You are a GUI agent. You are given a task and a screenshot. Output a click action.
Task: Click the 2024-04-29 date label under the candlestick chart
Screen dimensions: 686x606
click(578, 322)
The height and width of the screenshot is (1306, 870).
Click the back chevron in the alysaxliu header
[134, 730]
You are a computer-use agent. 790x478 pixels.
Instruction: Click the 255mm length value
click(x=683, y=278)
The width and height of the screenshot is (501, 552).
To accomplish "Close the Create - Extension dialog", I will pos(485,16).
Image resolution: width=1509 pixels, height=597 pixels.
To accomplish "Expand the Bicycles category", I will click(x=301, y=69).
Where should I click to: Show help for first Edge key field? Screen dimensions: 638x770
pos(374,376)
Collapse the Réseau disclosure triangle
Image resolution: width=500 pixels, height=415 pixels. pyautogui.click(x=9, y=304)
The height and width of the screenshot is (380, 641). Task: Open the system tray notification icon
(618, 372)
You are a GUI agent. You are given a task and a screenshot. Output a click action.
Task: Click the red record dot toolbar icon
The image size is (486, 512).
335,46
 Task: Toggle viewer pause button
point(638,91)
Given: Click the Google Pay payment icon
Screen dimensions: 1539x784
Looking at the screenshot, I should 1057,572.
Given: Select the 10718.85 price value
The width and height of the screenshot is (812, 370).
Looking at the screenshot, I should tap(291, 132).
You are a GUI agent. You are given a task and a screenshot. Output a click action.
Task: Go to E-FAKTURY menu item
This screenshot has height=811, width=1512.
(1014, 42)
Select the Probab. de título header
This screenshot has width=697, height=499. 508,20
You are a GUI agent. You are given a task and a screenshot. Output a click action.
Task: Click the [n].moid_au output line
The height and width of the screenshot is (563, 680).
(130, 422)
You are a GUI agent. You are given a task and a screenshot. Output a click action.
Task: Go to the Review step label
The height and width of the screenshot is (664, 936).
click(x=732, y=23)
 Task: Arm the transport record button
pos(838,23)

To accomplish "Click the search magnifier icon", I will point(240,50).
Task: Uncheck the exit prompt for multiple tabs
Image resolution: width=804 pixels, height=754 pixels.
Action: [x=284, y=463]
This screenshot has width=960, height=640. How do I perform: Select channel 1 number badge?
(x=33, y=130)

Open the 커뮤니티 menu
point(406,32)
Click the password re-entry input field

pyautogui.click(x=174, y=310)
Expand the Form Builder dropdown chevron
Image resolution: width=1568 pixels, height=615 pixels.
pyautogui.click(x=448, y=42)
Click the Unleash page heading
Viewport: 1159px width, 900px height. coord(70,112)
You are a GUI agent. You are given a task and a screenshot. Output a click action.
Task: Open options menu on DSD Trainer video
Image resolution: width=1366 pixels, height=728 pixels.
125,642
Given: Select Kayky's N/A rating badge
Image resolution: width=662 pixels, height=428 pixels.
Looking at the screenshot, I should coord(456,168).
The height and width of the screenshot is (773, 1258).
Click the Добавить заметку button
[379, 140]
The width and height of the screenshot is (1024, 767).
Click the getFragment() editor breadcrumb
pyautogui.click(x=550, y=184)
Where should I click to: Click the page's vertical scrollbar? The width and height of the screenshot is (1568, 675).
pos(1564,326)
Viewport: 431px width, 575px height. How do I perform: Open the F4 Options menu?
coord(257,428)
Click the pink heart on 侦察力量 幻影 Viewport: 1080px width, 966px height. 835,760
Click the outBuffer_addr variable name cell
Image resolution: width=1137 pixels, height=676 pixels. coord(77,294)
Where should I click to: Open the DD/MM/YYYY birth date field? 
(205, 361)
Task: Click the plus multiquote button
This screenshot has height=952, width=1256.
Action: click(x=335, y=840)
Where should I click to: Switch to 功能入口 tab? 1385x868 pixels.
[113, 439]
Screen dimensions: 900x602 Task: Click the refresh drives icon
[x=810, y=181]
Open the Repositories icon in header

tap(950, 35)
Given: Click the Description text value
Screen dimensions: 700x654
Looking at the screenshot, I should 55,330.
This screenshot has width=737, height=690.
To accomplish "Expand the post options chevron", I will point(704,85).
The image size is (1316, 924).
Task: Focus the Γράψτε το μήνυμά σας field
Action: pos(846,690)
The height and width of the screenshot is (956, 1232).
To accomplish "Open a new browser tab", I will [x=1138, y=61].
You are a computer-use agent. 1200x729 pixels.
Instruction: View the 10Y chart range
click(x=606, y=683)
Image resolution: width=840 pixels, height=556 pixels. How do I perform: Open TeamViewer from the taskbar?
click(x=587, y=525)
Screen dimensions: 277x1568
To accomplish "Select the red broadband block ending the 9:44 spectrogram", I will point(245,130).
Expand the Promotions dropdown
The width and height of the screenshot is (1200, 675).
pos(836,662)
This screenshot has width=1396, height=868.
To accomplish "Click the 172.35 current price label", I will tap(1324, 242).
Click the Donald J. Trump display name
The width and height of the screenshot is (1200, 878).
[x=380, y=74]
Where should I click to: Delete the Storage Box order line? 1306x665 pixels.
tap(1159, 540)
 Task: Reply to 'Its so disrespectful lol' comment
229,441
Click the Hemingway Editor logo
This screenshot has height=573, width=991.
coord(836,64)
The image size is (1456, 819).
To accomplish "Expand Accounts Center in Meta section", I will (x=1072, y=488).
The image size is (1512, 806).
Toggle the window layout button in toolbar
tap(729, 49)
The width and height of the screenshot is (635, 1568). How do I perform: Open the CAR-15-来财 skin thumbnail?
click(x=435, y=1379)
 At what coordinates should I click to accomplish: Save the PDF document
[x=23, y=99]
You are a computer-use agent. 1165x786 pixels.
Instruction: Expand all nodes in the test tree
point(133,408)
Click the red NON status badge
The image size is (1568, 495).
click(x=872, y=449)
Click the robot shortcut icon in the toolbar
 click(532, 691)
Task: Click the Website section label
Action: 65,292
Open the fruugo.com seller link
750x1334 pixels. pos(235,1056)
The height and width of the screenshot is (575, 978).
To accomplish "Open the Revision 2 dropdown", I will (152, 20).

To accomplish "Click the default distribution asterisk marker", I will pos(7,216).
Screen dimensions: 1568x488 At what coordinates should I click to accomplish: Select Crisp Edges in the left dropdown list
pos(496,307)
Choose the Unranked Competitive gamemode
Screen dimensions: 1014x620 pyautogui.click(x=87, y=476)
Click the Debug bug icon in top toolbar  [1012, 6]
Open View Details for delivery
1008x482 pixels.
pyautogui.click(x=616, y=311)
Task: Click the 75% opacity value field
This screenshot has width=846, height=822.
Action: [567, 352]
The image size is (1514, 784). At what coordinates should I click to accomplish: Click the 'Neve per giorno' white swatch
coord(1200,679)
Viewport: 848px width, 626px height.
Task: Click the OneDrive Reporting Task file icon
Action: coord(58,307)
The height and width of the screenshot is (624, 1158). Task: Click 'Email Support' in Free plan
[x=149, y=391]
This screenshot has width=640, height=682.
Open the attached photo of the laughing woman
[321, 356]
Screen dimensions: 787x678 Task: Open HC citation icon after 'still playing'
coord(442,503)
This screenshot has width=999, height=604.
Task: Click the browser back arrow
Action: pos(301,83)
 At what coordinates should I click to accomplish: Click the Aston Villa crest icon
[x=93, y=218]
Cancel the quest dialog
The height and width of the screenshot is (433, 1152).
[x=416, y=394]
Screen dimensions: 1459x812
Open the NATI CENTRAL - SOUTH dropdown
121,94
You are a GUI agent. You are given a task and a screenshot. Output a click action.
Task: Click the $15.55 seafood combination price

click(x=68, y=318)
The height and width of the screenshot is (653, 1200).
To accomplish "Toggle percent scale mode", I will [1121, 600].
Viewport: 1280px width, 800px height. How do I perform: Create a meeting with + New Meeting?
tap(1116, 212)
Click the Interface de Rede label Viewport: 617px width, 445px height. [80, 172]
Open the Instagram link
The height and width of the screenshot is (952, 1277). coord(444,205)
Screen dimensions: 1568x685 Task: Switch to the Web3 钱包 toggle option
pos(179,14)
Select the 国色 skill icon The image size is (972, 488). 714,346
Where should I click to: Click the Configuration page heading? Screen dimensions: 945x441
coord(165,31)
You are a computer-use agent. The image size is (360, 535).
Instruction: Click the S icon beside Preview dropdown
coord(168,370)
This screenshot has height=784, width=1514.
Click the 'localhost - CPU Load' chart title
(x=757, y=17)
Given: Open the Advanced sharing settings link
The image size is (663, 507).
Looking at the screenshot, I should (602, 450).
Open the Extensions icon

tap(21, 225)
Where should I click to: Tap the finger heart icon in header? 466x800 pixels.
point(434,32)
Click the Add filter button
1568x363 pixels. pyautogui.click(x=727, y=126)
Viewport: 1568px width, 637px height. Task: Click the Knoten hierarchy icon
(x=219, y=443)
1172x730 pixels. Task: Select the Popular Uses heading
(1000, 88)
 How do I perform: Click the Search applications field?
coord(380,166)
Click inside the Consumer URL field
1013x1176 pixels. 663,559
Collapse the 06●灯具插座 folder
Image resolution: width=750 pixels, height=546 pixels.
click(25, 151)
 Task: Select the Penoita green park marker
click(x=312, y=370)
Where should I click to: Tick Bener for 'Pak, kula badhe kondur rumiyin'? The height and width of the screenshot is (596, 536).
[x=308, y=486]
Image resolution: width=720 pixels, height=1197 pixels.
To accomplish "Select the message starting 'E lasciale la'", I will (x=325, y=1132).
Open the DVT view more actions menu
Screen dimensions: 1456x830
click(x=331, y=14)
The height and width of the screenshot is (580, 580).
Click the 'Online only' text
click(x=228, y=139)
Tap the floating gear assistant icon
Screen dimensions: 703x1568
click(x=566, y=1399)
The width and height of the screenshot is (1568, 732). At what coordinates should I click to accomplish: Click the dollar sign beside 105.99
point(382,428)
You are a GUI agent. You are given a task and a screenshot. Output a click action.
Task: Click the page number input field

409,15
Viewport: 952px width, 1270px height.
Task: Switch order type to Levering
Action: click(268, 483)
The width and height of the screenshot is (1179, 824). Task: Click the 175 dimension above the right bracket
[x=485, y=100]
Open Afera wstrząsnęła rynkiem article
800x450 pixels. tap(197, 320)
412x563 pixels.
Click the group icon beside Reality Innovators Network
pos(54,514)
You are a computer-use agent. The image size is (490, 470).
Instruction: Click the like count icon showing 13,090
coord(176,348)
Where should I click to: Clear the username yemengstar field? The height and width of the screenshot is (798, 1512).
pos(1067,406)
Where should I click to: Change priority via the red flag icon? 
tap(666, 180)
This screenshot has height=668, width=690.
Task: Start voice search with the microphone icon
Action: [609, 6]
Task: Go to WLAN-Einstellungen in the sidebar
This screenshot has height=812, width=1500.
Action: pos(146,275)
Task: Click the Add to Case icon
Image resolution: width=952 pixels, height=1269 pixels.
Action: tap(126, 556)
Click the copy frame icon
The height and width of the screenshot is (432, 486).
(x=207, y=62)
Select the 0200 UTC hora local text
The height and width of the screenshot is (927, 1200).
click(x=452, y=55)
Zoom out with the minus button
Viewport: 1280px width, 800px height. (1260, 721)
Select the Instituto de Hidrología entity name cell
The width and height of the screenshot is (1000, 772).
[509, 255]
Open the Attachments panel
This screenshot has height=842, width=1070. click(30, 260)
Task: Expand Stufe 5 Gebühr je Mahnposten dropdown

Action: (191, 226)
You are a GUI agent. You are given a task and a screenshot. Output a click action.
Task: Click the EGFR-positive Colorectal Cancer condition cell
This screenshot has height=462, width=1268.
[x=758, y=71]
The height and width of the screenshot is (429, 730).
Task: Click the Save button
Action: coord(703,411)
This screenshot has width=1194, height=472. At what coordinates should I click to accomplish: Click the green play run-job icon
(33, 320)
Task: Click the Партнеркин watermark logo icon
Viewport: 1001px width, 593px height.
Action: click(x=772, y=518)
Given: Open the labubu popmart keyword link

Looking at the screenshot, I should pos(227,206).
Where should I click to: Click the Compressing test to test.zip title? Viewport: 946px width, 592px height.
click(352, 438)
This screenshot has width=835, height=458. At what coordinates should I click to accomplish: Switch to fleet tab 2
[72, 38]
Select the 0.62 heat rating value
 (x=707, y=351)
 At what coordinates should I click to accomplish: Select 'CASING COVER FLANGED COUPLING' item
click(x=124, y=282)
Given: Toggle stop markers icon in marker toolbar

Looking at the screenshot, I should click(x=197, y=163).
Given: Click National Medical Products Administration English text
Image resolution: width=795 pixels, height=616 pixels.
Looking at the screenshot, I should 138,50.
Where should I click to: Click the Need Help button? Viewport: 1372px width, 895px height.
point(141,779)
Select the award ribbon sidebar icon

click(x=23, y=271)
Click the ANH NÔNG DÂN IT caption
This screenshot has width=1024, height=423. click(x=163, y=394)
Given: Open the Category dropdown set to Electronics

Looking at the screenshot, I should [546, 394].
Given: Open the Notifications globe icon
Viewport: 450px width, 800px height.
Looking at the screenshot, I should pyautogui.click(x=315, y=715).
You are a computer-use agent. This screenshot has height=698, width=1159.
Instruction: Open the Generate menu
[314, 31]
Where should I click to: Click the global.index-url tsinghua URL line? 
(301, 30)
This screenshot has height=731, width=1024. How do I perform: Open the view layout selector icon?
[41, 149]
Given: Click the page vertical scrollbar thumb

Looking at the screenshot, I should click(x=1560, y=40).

· · · · ·

◆ Directions ◆
Each line in the entries above, starting at the line with "Open the 커뮤니티 menu" and ending at the line with "Given: Select Kayky's N/A rating badge", is to be printed exactly, and only those lines.

◆ Result of this exercise ◆
Open the 커뮤니티 menu
point(406,32)
Click the password re-entry input field

pyautogui.click(x=174, y=310)
Expand the Form Builder dropdown chevron
Image resolution: width=1568 pixels, height=615 pixels.
pyautogui.click(x=448, y=42)
Click the Unleash page heading
Viewport: 1159px width, 900px height. coord(70,112)
You are a GUI agent. You are given a task and a screenshot. Output a click action.
Task: Open options menu on DSD Trainer video
Image resolution: width=1366 pixels, height=728 pixels.
125,642
Given: Select Kayky's N/A rating badge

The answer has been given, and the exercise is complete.